BEGIN Task input

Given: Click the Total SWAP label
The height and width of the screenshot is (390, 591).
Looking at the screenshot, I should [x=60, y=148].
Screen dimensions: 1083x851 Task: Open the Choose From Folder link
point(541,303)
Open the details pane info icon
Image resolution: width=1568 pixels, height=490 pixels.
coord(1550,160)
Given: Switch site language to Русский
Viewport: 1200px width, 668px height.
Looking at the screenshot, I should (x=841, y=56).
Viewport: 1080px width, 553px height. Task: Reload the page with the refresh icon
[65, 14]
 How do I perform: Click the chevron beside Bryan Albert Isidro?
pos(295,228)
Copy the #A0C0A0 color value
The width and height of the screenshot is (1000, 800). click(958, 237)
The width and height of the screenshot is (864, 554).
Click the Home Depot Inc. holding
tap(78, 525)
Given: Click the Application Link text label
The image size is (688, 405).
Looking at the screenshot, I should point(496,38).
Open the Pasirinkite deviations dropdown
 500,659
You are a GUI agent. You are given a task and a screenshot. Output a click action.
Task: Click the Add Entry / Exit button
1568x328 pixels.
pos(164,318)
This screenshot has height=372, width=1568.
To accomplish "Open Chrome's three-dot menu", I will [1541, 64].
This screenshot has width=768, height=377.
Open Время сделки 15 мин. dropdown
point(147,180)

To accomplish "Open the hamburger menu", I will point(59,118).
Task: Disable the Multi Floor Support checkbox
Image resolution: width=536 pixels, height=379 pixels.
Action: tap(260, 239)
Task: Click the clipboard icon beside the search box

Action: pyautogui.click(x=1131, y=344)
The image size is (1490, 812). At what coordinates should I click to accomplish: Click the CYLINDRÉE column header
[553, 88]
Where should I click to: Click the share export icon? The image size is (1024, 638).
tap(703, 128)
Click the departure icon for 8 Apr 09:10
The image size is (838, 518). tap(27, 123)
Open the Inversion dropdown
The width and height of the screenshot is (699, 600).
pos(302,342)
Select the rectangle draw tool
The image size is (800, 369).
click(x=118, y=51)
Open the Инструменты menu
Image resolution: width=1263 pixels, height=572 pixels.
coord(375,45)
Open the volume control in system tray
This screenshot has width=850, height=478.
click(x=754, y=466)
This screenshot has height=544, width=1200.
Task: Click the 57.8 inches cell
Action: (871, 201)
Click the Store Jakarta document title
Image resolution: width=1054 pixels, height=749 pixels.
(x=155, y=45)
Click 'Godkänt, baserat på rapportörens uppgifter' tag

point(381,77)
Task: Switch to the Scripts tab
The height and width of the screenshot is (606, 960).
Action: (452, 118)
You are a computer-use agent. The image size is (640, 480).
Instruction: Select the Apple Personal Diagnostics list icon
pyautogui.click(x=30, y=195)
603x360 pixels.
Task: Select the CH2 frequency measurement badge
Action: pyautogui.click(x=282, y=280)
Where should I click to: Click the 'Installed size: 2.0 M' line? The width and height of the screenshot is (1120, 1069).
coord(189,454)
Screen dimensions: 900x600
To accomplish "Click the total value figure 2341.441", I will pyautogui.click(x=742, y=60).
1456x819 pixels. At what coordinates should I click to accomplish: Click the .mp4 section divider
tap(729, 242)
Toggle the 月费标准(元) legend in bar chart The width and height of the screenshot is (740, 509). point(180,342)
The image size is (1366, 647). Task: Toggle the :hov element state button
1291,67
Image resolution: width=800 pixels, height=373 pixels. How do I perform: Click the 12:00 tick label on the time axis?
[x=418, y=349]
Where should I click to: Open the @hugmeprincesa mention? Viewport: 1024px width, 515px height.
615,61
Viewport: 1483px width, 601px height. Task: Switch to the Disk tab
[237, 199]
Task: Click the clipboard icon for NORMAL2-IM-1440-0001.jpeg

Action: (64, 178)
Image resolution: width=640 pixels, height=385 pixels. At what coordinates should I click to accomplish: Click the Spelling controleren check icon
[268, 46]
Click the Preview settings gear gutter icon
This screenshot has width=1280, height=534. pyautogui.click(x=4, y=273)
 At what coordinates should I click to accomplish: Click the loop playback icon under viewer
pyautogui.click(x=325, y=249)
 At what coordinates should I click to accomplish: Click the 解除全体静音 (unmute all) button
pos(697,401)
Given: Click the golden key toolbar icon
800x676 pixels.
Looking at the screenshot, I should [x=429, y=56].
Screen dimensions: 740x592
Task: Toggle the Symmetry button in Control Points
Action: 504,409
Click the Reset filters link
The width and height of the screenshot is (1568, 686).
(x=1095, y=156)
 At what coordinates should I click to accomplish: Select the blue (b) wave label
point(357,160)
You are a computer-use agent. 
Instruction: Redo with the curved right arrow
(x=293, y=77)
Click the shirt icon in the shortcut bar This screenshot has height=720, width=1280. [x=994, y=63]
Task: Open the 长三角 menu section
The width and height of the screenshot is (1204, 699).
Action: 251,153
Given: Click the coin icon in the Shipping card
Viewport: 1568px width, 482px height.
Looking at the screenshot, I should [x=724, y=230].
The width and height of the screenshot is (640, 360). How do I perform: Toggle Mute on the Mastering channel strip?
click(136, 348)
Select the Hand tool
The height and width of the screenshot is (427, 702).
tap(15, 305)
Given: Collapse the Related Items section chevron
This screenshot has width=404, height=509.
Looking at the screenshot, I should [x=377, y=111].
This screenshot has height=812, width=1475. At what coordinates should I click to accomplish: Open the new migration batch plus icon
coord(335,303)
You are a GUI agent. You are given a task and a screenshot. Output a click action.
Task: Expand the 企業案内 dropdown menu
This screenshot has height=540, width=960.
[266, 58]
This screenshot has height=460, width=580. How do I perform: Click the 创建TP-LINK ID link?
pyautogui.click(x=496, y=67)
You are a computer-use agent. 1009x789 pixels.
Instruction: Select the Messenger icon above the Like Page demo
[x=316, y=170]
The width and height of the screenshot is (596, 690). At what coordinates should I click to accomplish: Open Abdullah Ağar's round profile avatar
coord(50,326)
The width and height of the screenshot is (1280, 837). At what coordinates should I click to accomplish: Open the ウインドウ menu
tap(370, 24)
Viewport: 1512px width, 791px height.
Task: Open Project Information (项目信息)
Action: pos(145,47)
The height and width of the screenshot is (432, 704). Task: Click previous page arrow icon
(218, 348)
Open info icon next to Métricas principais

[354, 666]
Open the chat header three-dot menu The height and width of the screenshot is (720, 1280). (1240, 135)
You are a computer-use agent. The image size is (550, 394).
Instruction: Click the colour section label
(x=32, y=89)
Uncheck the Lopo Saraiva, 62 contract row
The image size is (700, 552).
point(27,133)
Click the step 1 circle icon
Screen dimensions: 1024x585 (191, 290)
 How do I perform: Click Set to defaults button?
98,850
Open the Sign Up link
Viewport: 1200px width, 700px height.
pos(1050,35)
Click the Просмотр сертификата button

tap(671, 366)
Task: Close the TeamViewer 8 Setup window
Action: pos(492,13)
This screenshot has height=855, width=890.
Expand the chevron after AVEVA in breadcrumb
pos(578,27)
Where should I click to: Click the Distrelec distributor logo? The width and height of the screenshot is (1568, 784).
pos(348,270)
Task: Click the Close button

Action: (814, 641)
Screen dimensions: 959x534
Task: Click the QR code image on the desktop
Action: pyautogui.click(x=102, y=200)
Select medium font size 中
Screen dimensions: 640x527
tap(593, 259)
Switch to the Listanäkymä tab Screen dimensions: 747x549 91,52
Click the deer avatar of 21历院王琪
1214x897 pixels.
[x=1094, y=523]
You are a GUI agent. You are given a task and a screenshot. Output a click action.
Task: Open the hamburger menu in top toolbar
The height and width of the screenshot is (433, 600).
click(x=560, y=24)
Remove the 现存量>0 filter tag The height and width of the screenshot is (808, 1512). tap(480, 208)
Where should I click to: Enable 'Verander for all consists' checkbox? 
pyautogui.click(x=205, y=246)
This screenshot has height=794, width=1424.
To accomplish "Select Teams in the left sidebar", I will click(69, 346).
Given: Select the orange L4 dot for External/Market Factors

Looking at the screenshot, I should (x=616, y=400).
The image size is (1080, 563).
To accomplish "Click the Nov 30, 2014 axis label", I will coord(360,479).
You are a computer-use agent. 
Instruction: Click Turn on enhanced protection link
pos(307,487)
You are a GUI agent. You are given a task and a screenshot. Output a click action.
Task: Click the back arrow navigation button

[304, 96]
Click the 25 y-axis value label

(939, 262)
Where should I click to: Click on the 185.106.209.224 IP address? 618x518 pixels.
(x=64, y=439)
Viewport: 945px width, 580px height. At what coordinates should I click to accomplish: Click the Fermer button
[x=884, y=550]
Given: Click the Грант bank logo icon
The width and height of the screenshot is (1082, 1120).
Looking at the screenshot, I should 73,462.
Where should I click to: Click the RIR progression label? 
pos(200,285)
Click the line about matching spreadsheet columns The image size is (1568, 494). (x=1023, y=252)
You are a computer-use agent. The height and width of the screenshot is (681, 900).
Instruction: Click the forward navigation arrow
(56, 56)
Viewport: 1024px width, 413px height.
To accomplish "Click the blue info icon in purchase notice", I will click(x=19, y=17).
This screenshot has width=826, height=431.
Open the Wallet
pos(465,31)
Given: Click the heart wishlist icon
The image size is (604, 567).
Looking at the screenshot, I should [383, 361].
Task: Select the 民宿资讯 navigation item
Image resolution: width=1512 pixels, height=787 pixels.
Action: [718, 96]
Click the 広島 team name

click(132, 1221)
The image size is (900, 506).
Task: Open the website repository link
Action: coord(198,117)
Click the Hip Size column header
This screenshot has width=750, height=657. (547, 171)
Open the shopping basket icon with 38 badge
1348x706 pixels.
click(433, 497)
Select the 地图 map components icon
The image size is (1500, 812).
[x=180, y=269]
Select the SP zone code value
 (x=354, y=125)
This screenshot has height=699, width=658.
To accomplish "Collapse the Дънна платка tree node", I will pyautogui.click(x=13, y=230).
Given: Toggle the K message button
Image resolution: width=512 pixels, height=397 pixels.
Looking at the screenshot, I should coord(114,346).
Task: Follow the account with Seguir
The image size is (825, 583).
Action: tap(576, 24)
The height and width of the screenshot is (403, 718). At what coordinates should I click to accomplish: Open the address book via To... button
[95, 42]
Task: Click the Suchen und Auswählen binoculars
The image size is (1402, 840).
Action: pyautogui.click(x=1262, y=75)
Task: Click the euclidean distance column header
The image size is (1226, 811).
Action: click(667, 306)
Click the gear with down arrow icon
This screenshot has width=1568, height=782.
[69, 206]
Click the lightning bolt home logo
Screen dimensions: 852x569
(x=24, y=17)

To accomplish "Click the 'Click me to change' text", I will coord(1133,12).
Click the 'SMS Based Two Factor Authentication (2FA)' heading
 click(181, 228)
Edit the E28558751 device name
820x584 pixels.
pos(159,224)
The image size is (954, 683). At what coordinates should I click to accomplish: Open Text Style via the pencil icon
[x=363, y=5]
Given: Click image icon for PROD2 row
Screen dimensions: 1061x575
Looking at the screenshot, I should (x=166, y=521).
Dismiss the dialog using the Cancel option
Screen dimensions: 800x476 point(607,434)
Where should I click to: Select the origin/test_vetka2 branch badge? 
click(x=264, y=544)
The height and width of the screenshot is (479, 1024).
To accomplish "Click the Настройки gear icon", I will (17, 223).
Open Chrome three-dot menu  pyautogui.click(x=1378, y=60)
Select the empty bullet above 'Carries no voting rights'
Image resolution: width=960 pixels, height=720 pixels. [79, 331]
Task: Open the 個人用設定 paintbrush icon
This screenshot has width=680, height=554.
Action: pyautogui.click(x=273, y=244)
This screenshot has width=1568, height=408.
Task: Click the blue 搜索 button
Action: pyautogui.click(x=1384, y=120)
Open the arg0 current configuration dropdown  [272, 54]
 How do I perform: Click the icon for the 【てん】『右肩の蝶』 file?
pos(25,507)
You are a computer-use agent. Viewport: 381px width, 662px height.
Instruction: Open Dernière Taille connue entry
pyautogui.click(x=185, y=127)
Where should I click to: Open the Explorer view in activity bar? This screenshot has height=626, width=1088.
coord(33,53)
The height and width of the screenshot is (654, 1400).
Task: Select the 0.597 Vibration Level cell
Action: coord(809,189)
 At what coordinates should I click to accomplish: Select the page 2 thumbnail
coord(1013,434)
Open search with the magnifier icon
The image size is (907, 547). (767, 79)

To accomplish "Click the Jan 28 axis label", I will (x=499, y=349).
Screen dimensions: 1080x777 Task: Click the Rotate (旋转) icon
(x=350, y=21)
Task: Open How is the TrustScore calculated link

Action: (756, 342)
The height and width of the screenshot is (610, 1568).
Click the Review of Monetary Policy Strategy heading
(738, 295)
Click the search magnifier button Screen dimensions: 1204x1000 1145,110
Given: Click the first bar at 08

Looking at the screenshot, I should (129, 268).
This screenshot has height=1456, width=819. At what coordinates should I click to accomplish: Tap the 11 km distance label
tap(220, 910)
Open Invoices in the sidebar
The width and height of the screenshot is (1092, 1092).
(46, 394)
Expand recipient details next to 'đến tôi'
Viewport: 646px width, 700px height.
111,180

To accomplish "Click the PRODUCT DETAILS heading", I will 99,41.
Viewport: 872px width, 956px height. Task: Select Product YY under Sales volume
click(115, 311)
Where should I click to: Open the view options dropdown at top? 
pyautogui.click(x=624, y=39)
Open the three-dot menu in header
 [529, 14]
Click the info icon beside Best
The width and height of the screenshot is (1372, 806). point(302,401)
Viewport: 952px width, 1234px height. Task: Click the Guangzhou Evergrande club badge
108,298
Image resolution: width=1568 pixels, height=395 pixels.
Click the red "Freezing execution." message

END Task input

▶ Task statement: Copy every line above in which the string "Chrome" shows up.

▶ Output for this exercise:
To accomplish "Open Chrome's three-dot menu", I will [1541, 64].
Open Chrome three-dot menu  pyautogui.click(x=1378, y=60)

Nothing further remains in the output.